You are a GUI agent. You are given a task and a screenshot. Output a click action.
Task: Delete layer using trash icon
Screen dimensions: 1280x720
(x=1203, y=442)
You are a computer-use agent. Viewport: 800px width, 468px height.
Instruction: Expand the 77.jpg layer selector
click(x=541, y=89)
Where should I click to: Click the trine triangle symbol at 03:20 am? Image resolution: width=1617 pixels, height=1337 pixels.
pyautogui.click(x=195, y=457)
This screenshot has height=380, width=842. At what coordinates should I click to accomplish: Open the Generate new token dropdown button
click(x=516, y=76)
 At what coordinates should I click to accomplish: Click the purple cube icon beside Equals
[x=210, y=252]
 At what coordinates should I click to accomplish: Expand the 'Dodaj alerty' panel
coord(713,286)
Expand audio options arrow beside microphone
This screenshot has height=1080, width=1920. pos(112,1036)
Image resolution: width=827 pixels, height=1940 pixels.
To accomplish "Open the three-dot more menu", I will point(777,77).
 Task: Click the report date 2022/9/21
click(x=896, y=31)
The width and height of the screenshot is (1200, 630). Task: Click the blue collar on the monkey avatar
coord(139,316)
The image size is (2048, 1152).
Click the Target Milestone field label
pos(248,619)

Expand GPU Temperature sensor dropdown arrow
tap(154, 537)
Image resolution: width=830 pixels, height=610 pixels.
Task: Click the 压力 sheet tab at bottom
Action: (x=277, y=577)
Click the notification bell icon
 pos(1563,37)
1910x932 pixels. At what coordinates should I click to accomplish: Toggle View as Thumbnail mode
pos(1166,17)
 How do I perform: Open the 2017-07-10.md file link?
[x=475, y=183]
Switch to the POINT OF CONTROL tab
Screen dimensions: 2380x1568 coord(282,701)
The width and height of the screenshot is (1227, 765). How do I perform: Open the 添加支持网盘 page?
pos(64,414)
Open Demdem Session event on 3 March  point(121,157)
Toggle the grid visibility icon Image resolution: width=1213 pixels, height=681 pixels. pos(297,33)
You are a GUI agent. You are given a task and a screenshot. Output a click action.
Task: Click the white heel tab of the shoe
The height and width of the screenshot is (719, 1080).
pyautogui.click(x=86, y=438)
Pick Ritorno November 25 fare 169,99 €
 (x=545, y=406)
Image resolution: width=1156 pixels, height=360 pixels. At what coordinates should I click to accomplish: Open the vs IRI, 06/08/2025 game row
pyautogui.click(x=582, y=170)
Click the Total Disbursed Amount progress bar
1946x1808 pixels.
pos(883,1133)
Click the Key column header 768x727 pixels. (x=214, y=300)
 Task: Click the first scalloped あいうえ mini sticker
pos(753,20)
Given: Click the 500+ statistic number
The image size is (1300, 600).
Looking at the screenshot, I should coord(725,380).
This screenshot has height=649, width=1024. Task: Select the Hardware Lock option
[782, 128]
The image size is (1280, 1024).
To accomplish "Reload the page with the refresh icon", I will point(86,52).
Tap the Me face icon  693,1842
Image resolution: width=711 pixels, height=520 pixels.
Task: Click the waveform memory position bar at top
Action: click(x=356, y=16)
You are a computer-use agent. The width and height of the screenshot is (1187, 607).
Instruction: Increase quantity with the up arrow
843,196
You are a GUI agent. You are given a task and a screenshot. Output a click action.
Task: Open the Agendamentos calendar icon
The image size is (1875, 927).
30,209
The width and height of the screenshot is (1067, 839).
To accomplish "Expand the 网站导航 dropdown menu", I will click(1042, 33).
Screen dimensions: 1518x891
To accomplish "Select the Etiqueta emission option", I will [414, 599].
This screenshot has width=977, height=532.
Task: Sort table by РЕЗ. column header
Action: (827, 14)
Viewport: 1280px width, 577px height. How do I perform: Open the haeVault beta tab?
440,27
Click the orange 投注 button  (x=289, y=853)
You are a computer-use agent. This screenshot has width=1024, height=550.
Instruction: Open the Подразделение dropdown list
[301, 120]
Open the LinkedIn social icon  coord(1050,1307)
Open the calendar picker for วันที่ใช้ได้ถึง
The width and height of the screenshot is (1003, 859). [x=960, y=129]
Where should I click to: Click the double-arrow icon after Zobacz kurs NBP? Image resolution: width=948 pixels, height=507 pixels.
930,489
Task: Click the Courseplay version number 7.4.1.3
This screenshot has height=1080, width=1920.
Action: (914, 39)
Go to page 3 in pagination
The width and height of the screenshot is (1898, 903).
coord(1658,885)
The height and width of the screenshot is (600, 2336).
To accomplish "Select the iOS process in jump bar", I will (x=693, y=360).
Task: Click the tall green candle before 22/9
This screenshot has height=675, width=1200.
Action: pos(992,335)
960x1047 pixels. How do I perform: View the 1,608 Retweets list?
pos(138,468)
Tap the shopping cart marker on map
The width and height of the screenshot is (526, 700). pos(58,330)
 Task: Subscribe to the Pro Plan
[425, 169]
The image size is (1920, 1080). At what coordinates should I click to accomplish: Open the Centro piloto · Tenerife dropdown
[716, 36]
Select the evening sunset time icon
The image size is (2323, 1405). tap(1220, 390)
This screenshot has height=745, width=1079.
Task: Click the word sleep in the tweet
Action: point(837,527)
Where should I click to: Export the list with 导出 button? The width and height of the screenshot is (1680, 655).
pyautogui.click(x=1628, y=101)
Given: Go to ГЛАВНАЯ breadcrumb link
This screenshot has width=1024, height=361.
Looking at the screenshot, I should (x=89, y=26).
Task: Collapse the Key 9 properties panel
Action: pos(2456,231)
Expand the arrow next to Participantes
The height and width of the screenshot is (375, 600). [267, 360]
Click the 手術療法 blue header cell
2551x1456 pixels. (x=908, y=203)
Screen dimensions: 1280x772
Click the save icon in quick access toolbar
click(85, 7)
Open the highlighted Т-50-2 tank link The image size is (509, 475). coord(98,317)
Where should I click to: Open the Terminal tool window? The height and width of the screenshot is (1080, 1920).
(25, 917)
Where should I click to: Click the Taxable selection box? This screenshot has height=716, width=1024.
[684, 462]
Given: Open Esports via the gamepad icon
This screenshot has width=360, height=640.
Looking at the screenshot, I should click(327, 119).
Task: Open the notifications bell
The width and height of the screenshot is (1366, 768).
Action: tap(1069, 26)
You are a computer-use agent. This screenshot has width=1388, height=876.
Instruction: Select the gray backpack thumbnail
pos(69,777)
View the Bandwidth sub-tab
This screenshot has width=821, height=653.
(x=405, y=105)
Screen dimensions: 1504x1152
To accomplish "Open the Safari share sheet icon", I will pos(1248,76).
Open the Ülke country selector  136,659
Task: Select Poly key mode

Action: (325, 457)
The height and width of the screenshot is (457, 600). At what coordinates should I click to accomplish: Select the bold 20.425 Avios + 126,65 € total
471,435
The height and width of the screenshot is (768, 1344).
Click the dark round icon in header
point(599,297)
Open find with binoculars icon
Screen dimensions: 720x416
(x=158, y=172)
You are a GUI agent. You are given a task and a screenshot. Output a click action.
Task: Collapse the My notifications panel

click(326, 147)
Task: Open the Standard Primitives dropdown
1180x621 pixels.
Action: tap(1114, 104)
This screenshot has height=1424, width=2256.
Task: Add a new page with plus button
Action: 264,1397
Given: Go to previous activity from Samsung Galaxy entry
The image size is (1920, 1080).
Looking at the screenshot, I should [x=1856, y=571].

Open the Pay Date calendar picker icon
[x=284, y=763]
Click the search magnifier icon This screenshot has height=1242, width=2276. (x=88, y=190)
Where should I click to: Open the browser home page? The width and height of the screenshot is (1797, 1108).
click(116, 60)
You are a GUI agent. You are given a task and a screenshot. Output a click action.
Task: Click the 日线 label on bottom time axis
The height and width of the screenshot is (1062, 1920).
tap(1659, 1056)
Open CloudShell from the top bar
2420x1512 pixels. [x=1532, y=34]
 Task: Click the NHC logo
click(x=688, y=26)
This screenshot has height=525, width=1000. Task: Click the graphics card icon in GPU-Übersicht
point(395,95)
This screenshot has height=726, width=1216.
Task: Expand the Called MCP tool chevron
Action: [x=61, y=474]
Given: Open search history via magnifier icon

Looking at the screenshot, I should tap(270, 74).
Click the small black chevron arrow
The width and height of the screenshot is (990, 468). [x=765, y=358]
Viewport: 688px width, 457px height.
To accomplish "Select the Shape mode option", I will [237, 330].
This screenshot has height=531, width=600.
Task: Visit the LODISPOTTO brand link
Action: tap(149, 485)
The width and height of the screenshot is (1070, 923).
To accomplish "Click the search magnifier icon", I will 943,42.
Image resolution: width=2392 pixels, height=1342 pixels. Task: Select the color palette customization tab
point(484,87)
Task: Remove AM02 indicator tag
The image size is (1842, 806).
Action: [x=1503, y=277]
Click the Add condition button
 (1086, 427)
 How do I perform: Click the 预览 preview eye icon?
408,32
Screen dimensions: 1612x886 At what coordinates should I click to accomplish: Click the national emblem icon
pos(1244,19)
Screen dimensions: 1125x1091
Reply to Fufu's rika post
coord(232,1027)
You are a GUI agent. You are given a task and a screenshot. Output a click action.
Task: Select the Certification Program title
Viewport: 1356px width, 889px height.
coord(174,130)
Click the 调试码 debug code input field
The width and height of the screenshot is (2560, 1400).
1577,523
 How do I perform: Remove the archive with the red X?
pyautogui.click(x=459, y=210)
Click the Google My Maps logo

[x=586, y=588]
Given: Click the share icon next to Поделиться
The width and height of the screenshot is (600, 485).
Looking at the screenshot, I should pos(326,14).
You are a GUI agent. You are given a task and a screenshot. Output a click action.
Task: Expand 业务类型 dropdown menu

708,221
────────────────
- _WHAT YOU NEED TO DO_
Copy the lines of the listing above, from the line containing "Given: Click the 500+ statistic number" through the line containing "I will point(86,52).", inclusive, reproducing each one exactly.

- _ANSWER FOR THIS EXERCISE_
Given: Click the 500+ statistic number
The image size is (1300, 600).
Looking at the screenshot, I should coord(725,380).
This screenshot has height=649, width=1024. Task: Select the Hardware Lock option
[782, 128]
The image size is (1280, 1024).
To accomplish "Reload the page with the refresh icon", I will point(86,52).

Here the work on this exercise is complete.